- ABOUT THIS EXERCISE -
The expected response is a copy of every line in the entries below that includes the word "computer".

- ENTRIES PROVIDED -
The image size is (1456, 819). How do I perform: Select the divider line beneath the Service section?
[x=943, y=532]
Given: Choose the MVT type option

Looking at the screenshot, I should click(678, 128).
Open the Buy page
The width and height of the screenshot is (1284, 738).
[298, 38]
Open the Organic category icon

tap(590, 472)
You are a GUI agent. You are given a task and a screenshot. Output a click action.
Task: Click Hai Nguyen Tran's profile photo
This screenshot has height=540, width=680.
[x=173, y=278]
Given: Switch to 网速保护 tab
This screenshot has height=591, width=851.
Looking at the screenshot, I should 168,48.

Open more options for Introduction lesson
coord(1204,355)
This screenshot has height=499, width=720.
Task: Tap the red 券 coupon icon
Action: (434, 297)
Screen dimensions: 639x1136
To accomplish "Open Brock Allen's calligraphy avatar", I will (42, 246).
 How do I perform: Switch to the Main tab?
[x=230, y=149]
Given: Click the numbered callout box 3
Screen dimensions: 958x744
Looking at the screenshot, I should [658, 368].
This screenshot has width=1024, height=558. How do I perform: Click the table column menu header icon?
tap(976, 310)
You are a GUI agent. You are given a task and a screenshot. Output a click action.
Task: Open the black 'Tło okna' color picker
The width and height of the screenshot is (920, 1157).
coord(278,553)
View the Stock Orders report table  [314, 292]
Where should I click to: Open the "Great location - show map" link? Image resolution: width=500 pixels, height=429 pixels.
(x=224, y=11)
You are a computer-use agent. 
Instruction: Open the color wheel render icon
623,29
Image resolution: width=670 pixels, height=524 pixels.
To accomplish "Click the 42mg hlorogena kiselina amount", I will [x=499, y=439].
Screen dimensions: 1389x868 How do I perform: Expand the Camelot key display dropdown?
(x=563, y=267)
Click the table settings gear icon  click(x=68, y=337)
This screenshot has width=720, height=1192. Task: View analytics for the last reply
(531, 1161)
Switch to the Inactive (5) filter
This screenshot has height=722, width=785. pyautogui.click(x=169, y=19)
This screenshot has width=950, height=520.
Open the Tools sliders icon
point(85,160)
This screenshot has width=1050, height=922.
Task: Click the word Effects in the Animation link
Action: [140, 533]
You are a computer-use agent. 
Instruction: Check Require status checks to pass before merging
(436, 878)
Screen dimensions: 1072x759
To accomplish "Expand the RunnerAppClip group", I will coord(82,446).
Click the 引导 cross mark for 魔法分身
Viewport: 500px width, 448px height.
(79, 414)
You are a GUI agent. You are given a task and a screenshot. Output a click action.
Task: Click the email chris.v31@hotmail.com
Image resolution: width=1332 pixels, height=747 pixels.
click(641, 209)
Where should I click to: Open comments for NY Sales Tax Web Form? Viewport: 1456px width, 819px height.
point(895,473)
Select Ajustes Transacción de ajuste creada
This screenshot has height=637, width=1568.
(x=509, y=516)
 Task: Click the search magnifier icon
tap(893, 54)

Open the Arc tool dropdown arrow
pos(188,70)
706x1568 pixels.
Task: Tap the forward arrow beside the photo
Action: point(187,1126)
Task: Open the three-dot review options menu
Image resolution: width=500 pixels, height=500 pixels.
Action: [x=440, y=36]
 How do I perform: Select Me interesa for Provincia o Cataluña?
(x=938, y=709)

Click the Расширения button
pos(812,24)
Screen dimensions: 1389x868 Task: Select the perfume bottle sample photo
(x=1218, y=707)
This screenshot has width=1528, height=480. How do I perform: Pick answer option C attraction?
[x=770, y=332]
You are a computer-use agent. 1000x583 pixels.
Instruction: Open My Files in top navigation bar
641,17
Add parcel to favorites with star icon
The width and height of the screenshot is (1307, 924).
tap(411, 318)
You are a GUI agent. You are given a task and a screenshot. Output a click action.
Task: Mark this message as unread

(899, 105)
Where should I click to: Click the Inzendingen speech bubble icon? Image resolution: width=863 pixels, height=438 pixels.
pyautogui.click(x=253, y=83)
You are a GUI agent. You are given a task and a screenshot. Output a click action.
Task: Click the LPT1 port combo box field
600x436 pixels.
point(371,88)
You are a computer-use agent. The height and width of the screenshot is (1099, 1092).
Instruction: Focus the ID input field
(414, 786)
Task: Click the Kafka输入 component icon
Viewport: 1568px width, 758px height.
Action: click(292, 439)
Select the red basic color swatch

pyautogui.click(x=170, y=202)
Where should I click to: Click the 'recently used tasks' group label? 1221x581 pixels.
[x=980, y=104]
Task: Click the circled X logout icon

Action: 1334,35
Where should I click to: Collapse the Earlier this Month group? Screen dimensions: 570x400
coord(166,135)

- RESULT FOR THIS EXERCISE -
You are a computer-use agent. 
You are a computer-use agent. 
You are a computer-use agent. 1000x583 pixels.
You are a computer-use agent. The height and width of the screenshot is (1099, 1092).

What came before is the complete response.